TRY IT |
Each line of the data below that holds the word "computer" is to be reported in full.

Saved data entries
+++++

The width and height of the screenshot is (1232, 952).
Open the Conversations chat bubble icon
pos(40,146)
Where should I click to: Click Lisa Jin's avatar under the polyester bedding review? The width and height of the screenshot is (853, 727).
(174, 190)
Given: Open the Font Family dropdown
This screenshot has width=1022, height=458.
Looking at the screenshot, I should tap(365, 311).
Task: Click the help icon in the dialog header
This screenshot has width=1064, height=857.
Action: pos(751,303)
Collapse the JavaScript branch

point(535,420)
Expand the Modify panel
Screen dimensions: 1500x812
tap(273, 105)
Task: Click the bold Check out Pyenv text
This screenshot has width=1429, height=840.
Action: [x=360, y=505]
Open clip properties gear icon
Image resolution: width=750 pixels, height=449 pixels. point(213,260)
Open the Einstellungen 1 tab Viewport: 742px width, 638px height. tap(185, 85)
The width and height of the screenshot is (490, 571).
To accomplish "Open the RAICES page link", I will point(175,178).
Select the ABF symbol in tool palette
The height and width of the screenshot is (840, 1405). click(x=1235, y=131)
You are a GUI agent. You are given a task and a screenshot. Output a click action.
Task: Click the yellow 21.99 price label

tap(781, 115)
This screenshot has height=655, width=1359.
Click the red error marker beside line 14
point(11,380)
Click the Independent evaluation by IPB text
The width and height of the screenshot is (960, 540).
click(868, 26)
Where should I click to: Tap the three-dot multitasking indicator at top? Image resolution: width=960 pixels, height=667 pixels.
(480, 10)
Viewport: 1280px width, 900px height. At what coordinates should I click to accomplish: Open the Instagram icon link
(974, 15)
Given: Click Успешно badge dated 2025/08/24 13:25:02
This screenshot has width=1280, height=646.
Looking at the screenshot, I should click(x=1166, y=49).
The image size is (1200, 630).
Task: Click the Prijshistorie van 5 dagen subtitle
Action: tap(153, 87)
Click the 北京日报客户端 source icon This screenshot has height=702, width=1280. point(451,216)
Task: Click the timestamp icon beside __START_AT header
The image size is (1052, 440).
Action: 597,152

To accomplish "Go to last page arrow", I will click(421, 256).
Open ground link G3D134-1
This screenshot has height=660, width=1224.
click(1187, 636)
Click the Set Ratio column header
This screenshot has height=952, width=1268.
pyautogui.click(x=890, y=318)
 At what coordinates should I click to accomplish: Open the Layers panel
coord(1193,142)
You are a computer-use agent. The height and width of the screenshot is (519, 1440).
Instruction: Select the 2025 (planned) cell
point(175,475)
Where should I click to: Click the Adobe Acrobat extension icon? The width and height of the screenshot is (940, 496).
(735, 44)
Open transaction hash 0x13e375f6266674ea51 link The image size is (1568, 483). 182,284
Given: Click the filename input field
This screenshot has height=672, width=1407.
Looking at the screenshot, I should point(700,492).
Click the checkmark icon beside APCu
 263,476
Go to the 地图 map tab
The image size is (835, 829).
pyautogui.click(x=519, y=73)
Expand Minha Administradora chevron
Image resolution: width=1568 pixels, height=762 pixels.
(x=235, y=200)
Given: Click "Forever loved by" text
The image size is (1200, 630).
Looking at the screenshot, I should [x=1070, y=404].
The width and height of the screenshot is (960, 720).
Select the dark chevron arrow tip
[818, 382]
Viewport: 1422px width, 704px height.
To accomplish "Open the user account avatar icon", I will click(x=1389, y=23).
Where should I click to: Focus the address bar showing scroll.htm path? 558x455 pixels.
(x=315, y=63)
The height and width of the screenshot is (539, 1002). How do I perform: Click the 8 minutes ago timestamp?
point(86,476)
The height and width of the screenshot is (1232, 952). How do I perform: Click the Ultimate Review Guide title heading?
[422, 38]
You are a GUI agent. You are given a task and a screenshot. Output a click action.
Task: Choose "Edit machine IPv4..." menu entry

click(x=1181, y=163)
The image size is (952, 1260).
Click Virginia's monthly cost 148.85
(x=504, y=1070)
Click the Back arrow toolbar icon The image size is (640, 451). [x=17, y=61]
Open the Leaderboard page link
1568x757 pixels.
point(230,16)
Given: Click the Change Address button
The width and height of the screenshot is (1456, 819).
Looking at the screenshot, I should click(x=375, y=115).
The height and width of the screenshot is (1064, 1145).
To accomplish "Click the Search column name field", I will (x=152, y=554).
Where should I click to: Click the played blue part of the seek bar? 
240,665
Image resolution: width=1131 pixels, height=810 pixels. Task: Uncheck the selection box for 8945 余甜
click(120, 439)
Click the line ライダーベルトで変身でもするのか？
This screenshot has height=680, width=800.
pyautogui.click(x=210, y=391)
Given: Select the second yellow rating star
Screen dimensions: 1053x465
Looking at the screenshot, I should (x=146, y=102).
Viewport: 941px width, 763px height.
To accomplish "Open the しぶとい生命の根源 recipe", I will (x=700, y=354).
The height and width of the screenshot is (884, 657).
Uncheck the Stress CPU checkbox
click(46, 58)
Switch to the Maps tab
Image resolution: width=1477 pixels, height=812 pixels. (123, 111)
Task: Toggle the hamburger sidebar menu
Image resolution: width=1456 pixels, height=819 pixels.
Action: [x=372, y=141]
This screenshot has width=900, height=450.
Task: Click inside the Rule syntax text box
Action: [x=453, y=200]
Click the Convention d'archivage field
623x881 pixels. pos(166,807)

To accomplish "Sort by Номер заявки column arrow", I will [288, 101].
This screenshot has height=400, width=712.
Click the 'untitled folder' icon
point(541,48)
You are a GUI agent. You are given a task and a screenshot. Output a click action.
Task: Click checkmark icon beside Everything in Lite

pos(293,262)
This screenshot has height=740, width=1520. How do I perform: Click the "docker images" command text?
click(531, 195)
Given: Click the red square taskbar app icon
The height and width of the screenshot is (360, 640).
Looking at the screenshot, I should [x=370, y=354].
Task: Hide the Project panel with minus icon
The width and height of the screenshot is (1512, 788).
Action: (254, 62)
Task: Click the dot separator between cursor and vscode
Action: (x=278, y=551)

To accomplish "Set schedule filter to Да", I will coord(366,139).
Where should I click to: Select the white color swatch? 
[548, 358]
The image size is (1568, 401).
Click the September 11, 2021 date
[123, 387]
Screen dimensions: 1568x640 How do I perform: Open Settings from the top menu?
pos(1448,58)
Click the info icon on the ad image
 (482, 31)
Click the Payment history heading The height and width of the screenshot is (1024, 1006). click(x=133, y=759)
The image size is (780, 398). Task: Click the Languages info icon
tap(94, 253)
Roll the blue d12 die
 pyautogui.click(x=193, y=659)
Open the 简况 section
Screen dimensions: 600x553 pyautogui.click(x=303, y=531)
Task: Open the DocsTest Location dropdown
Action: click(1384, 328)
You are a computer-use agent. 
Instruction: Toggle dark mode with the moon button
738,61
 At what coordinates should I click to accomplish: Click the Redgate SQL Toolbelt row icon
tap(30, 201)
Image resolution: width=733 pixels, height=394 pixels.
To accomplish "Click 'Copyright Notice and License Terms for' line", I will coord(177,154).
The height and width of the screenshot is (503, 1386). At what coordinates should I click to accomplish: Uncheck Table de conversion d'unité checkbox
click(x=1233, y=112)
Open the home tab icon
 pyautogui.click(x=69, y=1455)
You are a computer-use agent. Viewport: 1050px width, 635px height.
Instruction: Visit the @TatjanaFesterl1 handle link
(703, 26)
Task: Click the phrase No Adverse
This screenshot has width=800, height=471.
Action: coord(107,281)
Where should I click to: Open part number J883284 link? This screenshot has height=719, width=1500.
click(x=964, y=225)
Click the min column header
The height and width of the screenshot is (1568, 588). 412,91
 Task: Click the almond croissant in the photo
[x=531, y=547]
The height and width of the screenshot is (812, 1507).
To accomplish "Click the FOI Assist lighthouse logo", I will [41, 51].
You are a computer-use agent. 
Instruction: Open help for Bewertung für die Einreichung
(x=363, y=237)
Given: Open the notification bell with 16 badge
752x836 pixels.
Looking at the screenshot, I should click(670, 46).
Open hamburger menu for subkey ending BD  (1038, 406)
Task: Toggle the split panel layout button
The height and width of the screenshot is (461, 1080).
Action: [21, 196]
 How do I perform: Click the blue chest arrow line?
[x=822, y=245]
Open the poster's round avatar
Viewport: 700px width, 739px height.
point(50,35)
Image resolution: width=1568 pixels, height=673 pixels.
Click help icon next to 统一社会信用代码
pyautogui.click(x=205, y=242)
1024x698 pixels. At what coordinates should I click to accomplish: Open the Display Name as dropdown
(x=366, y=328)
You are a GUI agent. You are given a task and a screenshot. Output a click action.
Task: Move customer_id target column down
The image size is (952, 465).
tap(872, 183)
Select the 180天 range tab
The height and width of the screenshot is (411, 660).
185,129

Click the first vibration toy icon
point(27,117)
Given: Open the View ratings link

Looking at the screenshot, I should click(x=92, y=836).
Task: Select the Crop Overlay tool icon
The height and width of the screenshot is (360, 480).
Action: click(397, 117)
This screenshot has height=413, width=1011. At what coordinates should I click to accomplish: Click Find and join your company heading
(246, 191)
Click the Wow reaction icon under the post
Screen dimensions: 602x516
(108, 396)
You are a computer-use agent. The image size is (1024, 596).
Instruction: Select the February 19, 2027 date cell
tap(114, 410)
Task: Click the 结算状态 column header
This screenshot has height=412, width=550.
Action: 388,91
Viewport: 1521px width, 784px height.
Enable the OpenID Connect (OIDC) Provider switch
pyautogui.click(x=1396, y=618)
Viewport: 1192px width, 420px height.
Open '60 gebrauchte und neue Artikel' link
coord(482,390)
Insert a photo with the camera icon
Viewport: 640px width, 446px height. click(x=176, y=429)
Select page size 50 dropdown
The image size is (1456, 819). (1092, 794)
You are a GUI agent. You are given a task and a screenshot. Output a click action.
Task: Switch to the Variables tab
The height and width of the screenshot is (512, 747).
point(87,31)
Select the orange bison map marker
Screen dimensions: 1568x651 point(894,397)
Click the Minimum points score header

+++++

RESULT BELOW |
You are a computer-use agent. The height and width of the screenshot is (519, 1440).
You are a computer-use agent. 
You are a computer-use agent. Viewport: 1050px width, 635px height.
You are a computer-use agent. 
You are a computer-use agent. The image size is (1024, 596).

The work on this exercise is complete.